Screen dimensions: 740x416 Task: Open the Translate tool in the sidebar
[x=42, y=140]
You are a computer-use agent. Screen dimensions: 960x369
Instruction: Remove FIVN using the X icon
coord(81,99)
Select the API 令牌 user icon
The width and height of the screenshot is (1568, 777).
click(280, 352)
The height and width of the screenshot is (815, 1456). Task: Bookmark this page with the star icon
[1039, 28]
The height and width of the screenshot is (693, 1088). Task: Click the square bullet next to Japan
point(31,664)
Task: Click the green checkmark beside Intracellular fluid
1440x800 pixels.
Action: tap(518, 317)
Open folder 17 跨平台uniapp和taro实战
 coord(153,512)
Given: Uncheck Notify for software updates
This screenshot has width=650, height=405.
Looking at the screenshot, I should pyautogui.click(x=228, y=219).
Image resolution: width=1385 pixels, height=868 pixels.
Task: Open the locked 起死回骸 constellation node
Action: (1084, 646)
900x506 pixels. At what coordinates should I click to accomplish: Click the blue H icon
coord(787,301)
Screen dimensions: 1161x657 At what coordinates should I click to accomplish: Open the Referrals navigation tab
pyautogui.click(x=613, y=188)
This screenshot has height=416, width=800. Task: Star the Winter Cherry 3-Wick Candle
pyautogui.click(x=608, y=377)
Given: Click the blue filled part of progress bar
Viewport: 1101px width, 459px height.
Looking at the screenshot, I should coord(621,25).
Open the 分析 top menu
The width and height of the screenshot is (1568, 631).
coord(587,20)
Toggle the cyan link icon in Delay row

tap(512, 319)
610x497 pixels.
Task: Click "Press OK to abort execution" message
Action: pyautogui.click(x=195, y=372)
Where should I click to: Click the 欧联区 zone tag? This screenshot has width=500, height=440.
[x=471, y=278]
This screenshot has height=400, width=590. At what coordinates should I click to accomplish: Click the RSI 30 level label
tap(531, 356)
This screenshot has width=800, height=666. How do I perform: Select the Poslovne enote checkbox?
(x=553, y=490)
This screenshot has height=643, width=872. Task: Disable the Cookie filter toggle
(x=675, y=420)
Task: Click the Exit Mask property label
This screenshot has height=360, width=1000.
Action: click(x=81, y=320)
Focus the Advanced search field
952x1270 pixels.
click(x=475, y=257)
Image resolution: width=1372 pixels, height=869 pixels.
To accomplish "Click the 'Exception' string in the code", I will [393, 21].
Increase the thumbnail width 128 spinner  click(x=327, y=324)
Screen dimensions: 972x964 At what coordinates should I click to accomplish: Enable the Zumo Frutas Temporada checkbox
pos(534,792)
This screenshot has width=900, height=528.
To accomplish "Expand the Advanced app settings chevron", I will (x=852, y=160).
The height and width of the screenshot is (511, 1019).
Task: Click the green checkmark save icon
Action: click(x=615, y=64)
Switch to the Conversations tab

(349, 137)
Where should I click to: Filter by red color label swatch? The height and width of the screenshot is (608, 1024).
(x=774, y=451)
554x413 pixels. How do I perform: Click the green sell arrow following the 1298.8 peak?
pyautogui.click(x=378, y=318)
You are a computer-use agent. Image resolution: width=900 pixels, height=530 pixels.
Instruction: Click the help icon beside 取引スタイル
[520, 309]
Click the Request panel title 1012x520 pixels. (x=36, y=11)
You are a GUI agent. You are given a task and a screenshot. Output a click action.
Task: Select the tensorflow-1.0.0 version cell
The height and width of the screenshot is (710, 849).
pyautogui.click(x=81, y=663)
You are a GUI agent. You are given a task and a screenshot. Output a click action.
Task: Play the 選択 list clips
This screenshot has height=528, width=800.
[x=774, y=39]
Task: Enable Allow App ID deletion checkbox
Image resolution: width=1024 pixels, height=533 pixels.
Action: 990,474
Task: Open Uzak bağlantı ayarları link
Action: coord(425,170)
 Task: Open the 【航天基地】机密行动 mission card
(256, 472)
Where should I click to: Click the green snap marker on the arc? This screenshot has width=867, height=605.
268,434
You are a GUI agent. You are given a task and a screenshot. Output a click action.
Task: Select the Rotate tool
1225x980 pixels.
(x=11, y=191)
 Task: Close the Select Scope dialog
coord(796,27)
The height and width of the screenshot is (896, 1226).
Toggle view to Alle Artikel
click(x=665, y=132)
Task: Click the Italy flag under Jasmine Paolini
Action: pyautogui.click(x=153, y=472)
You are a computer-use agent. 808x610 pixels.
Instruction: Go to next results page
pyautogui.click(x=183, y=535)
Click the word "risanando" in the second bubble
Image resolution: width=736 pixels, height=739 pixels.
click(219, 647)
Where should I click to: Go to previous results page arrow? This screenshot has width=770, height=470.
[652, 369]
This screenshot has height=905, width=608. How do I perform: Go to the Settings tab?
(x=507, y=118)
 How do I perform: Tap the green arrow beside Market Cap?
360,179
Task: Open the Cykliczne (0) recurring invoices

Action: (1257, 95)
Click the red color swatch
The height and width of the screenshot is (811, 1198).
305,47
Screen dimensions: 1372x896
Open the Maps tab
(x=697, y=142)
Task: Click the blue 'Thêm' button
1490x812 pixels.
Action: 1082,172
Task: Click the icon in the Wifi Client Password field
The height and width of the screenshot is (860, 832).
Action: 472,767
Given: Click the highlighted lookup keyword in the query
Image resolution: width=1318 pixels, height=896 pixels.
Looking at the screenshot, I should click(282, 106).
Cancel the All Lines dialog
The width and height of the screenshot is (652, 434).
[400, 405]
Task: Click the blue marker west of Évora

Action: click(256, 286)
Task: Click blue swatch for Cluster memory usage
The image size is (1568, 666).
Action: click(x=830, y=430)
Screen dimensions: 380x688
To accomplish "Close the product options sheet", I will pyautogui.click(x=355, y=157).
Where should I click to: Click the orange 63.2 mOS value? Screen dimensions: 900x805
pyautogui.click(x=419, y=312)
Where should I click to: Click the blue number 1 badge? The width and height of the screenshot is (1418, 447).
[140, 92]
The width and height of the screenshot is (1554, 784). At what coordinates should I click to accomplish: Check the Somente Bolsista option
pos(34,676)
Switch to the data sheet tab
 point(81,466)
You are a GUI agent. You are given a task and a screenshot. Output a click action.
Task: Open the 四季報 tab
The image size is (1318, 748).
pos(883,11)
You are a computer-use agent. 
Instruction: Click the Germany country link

▶ PROBLEM DESCRIPTION:
Give the listing above again in full, exactly as written.

▶ WORKED SOLUTION:
Screen dimensions: 740x416 Task: Open the Translate tool in the sidebar
[x=42, y=140]
You are a computer-use agent. Screen dimensions: 960x369
Instruction: Remove FIVN using the X icon
coord(81,99)
Select the API 令牌 user icon
The width and height of the screenshot is (1568, 777).
click(280, 352)
The height and width of the screenshot is (815, 1456). Task: Bookmark this page with the star icon
[1039, 28]
The height and width of the screenshot is (693, 1088). Task: Click the square bullet next to Japan
point(31,664)
Task: Click the green checkmark beside Intracellular fluid
1440x800 pixels.
Action: tap(518, 317)
Open folder 17 跨平台uniapp和taro实战
 coord(153,512)
Given: Uncheck Notify for software updates
This screenshot has width=650, height=405.
Looking at the screenshot, I should pyautogui.click(x=228, y=219).
Image resolution: width=1385 pixels, height=868 pixels.
Task: Open the locked 起死回骸 constellation node
Action: (1084, 646)
900x506 pixels. At what coordinates should I click to accomplish: Click the blue H icon
coord(787,301)
Screen dimensions: 1161x657 At what coordinates should I click to accomplish: Open the Referrals navigation tab
pyautogui.click(x=613, y=188)
This screenshot has height=416, width=800. Task: Star the Winter Cherry 3-Wick Candle
pyautogui.click(x=608, y=377)
Given: Click the blue filled part of progress bar
Viewport: 1101px width, 459px height.
Looking at the screenshot, I should coord(621,25).
Open the 分析 top menu
The width and height of the screenshot is (1568, 631).
coord(587,20)
Toggle the cyan link icon in Delay row

tap(512, 319)
610x497 pixels.
Task: Click "Press OK to abort execution" message
Action: pyautogui.click(x=195, y=372)
Where should I click to: Click the 欧联区 zone tag? This screenshot has width=500, height=440.
[x=471, y=278]
This screenshot has height=400, width=590. At what coordinates should I click to accomplish: Click the RSI 30 level label
tap(531, 356)
This screenshot has width=800, height=666. How do I perform: Select the Poslovne enote checkbox?
(x=553, y=490)
This screenshot has height=643, width=872. Task: Disable the Cookie filter toggle
(x=675, y=420)
Task: Click the Exit Mask property label
This screenshot has height=360, width=1000.
Action: click(x=81, y=320)
Focus the Advanced search field
952x1270 pixels.
click(x=475, y=257)
Image resolution: width=1372 pixels, height=869 pixels.
To accomplish "Click the 'Exception' string in the code", I will [393, 21].
Increase the thumbnail width 128 spinner  click(x=327, y=324)
Screen dimensions: 972x964 At what coordinates should I click to accomplish: Enable the Zumo Frutas Temporada checkbox
pos(534,792)
This screenshot has width=900, height=528.
To accomplish "Expand the Advanced app settings chevron", I will (x=852, y=160).
The height and width of the screenshot is (511, 1019).
Task: Click the green checkmark save icon
Action: click(x=615, y=64)
Switch to the Conversations tab

(349, 137)
Where should I click to: Filter by red color label swatch? The height and width of the screenshot is (608, 1024).
(x=774, y=451)
554x413 pixels. How do I perform: Click the green sell arrow following the 1298.8 peak?
pyautogui.click(x=378, y=318)
You are a computer-use agent. Image resolution: width=900 pixels, height=530 pixels.
Instruction: Click the help icon beside 取引スタイル
[520, 309]
Click the Request panel title 1012x520 pixels. (x=36, y=11)
You are a GUI agent. You are given a task and a screenshot. Output a click action.
Task: Select the tensorflow-1.0.0 version cell
The height and width of the screenshot is (710, 849).
pyautogui.click(x=81, y=663)
You are a GUI agent. You are given a task and a screenshot. Output a click action.
Task: Play the 選択 list clips
This screenshot has height=528, width=800.
[x=774, y=39]
Task: Enable Allow App ID deletion checkbox
Image resolution: width=1024 pixels, height=533 pixels.
Action: 990,474
Task: Open Uzak bağlantı ayarları link
Action: coord(425,170)
 Task: Open the 【航天基地】机密行动 mission card
(256, 472)
Where should I click to: Click the green snap marker on the arc? This screenshot has width=867, height=605.
268,434
You are a GUI agent. You are given a task and a screenshot. Output a click action.
Task: Select the Rotate tool
1225x980 pixels.
(x=11, y=191)
 Task: Close the Select Scope dialog
coord(796,27)
The height and width of the screenshot is (896, 1226).
Toggle view to Alle Artikel
click(x=665, y=132)
Task: Click the Italy flag under Jasmine Paolini
Action: pyautogui.click(x=153, y=472)
You are a computer-use agent. 808x610 pixels.
Instruction: Go to next results page
pyautogui.click(x=183, y=535)
Click the word "risanando" in the second bubble
Image resolution: width=736 pixels, height=739 pixels.
click(219, 647)
Where should I click to: Go to previous results page arrow? This screenshot has width=770, height=470.
[652, 369]
This screenshot has height=905, width=608. How do I perform: Go to the Settings tab?
(x=507, y=118)
 How do I perform: Tap the green arrow beside Market Cap?
360,179
Task: Open the Cykliczne (0) recurring invoices

Action: (1257, 95)
Click the red color swatch
The height and width of the screenshot is (811, 1198).
305,47
Screen dimensions: 1372x896
Open the Maps tab
(x=697, y=142)
Task: Click the blue 'Thêm' button
1490x812 pixels.
Action: 1082,172
Task: Click the icon in the Wifi Client Password field
The height and width of the screenshot is (860, 832).
Action: 472,767
Given: Click the highlighted lookup keyword in the query
Image resolution: width=1318 pixels, height=896 pixels.
Looking at the screenshot, I should click(282, 106).
Cancel the All Lines dialog
The width and height of the screenshot is (652, 434).
[400, 405]
Task: Click the blue marker west of Évora

Action: click(256, 286)
Task: Click blue swatch for Cluster memory usage
The image size is (1568, 666).
Action: click(x=830, y=430)
Screen dimensions: 380x688
To accomplish "Close the product options sheet", I will pyautogui.click(x=355, y=157).
Where should I click to: Click the orange 63.2 mOS value? Screen dimensions: 900x805
pyautogui.click(x=419, y=312)
Where should I click to: Click the blue number 1 badge? The width and height of the screenshot is (1418, 447).
[140, 92]
The width and height of the screenshot is (1554, 784). At what coordinates should I click to accomplish: Check the Somente Bolsista option
pos(34,676)
Switch to the data sheet tab
 point(81,466)
You are a GUI agent. You are given a task and a screenshot. Output a click action.
Task: Open the 四季報 tab
The image size is (1318, 748).
pos(883,11)
You are a computer-use agent. 
Instruction: Click the Germany country link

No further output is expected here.